Worried about staying top-of-mind and driving conversion and improving retention? According to an HBR report, repeat customers spend 33 percent more than existing ones and a 5 percent increase in customer retention can lead to at least 25 percent increase in profits. However, in our effort to remain top-of-mind, we may be doing more harm to the brand than helping increase transactions or improve retention. How do we leverage existing category habits and consumer behavior to ensure the right frequency, tonality and personalization of content?
Acquiring customers is easy, but retaining them...?
Catch them? Yes!! Retain them, well!!
Staying top-of-mind and driving conversion and repeats is critical for all brands. As per a HBR report published in Forbes, repeat customers spend 33% more on than existing ones and a 5% increase in customer retention can lead to at least 25% increase in profits.
The Giant Leaky Bucket
Our work at Elevate Insights shows that the Indian tech eco-system has a giant leaky bucket problem. Many unicorns have large customer bases running into millions. Having “acquired” customers, customer retention is poor, and growth is largely driven by new customers. Even as digital adoption has improved post-Covid, “retention” remains the number 1 issue to improve profitability for most!

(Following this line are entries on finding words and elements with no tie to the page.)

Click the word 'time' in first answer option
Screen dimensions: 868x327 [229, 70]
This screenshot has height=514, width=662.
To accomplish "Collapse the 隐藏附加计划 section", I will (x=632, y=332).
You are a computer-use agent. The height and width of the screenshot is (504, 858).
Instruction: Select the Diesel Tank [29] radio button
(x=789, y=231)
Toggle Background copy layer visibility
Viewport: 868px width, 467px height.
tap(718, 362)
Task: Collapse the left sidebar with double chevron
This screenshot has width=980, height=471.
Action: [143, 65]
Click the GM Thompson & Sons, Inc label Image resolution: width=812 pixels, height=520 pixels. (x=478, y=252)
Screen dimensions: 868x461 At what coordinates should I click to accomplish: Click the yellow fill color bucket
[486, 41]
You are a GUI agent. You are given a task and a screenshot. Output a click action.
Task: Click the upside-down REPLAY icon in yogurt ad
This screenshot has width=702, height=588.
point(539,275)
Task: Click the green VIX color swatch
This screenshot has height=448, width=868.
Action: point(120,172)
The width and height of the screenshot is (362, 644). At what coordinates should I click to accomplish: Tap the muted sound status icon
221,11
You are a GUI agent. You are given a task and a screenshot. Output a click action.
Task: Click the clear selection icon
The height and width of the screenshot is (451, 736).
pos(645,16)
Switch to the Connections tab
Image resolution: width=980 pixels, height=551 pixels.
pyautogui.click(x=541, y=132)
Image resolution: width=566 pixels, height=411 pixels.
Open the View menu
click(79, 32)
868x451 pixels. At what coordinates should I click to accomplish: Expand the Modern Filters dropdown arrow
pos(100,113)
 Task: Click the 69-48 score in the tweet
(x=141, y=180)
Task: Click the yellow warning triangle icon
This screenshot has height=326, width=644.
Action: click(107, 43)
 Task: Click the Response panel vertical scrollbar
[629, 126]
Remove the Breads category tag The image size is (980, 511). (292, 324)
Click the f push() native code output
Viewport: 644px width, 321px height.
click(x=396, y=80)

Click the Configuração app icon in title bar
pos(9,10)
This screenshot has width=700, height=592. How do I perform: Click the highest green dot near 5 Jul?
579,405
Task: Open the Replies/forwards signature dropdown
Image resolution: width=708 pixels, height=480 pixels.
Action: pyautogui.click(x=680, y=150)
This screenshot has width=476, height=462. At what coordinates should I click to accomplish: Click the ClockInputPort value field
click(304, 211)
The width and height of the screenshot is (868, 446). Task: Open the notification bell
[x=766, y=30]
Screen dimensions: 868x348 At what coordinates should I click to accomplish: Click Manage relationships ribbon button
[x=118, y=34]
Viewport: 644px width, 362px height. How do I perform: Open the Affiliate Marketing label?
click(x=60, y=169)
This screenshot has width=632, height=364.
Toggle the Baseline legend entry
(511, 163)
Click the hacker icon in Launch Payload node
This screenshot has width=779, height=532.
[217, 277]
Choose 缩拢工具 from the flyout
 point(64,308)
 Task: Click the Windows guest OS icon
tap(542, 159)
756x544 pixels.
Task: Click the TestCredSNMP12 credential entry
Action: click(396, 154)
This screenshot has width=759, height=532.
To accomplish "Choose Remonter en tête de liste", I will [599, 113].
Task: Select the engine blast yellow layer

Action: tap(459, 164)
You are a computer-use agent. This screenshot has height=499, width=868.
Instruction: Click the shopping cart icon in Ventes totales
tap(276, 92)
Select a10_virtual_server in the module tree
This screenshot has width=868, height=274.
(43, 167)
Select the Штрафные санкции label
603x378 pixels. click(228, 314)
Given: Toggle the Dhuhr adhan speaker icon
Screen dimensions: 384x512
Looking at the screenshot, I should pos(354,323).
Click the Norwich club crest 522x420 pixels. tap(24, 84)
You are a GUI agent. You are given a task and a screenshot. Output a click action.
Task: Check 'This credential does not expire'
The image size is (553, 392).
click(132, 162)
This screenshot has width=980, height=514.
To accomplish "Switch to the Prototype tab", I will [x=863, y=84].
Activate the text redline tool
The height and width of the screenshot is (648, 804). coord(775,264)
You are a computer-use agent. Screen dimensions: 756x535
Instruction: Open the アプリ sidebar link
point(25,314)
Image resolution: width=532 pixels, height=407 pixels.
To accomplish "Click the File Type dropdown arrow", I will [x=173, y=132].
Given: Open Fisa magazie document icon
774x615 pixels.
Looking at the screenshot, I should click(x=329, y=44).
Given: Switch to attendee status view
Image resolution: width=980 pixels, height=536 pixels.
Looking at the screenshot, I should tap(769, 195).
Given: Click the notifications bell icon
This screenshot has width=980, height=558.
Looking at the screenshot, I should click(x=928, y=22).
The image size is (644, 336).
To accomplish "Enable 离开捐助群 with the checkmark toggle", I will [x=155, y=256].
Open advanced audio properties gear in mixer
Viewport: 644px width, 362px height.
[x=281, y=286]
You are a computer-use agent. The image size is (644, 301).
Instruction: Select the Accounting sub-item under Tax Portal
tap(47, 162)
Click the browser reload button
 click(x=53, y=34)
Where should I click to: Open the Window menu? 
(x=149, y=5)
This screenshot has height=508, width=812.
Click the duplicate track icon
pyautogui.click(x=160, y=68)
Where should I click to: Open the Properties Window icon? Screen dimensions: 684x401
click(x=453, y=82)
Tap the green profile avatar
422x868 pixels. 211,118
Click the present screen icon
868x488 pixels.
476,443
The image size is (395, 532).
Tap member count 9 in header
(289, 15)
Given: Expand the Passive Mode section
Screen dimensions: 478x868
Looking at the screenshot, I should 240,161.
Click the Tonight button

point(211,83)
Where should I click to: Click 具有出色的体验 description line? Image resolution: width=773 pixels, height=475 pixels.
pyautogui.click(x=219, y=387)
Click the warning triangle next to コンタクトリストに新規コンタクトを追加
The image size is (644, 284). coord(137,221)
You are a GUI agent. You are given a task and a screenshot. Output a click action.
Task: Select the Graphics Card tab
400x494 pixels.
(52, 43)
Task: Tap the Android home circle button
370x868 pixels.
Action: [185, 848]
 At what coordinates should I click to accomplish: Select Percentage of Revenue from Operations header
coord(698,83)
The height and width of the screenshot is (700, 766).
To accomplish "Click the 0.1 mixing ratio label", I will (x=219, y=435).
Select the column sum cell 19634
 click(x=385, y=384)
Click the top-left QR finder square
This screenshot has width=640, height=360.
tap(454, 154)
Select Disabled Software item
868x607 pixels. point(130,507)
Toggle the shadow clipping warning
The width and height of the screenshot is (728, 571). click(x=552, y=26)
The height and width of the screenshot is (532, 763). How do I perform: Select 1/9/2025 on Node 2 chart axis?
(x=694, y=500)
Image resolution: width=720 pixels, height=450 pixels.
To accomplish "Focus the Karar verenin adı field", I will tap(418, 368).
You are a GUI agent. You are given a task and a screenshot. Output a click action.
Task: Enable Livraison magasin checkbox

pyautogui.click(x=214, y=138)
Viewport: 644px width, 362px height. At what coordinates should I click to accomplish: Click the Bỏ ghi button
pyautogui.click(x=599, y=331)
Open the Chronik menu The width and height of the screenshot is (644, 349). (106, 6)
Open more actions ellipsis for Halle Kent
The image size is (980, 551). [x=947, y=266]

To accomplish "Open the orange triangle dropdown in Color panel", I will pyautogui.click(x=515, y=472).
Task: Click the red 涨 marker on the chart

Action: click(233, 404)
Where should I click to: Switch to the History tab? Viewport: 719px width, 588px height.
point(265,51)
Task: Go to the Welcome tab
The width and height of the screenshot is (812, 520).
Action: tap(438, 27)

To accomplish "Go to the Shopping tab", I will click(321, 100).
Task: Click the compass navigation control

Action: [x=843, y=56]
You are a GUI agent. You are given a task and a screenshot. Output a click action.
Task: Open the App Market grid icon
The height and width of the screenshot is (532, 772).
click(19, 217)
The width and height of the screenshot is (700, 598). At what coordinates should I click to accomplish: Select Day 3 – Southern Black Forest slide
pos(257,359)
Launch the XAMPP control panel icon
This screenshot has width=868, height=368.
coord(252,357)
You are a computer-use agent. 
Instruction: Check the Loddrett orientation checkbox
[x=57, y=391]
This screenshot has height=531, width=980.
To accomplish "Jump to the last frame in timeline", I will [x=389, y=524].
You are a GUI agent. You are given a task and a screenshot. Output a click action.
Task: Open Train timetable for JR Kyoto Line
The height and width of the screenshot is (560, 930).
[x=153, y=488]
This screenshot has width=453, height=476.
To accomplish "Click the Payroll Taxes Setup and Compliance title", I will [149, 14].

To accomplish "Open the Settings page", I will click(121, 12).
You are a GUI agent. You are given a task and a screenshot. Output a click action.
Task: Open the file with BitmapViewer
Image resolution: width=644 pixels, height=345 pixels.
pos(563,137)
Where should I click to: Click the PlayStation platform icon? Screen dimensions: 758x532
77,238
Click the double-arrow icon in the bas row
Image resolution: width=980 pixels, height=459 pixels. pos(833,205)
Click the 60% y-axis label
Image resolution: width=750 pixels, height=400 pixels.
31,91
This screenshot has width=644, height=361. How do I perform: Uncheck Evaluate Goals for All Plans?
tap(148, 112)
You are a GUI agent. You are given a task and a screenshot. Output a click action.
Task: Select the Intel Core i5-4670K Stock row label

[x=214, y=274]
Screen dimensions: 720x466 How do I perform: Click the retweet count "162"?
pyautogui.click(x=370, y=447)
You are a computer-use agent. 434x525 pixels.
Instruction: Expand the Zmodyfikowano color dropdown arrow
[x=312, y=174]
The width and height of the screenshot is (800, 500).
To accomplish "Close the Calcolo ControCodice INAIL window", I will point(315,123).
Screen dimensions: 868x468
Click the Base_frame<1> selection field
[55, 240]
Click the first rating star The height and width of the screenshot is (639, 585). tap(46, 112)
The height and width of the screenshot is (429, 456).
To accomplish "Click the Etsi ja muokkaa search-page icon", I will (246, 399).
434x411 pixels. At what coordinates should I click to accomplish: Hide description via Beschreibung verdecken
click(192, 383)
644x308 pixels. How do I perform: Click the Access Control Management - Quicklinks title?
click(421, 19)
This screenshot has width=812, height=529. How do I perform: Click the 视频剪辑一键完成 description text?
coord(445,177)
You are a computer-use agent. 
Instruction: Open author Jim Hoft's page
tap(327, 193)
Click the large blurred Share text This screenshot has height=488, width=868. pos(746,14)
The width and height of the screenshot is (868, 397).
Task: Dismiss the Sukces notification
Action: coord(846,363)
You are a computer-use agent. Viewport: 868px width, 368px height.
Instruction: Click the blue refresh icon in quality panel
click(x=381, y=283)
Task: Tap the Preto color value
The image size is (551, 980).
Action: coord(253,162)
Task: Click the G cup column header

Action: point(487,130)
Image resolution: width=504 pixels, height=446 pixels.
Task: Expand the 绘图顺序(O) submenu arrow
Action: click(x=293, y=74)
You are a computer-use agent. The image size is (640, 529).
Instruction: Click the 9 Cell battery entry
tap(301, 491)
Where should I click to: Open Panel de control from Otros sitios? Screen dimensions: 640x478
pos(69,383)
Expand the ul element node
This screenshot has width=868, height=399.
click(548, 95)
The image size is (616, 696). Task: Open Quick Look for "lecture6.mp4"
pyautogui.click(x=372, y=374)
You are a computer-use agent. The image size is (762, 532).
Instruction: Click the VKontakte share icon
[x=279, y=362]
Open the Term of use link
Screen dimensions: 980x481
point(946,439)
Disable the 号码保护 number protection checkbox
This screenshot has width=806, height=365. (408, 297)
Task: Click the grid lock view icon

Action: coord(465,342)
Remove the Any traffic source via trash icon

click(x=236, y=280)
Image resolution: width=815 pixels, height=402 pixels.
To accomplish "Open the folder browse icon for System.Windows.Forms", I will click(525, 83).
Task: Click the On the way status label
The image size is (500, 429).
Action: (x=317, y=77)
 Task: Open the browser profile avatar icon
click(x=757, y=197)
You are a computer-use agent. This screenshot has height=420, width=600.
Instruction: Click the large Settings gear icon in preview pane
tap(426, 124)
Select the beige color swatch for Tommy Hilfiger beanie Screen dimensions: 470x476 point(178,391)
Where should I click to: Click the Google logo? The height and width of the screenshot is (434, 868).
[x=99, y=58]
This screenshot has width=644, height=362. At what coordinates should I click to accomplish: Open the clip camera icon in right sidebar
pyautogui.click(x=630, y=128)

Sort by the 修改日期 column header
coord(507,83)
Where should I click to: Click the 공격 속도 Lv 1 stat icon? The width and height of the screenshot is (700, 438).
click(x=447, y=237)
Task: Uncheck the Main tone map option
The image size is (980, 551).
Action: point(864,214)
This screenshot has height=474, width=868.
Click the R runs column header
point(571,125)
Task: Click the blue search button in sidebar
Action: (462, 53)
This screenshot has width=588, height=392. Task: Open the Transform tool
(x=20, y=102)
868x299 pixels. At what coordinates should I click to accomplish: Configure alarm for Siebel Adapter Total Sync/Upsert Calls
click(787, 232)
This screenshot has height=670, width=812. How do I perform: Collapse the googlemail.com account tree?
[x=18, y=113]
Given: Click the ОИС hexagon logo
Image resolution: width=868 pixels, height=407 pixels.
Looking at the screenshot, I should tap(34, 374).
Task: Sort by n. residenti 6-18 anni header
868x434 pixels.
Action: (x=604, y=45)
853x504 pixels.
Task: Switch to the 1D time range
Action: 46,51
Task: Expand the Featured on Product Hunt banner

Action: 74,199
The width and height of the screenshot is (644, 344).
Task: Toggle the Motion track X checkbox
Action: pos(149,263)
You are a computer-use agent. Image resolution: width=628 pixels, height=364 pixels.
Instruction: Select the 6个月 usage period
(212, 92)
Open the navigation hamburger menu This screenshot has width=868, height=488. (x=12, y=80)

Solving the Retention Conundrum
However, effective actions require us to diagnose the issues behind retention better. We recommend the following steps to diagnose and guide customer retention efforts:
1. Diagnosing Purchase Journey:
Most companies regularly monitor their funnel metrics to identify friction-points and improve the ease of transacting on their platforms. An inside-out metric analysis can detect some obvious drop-off points like registration details, payment options. However, an outside-in analysis of customers’ purchase journey and decision-making process is required to identify opportunity areas to improve when it comes to selection on app, app functionality, search, and choice related parameters.
2. Diagnose Category-specific issues and comparative gaps:
In our work we find that inherent category barriers and consumers’ purchasing power itself contributes to 50% of drop-puts. Another big chunk of dropouts can be attributed to competition and low loyalty in most categories. Identifying and sizing the key barriers via consumer research or informal immersions is key to right solutioning.
3. Driving Frequency:
Creating “proprietary demand” such as exclusive offers; loyalty schemes and offers are key to improving conversion and retention. Segmenting the customer database and understanding priority needs of customers can also significantly helps sharpen retention and marketing efforts. For examples, we may be pushing discounts to customers who are more focused on overall cost and there may be smarter pricing strategies to deploy for that segment.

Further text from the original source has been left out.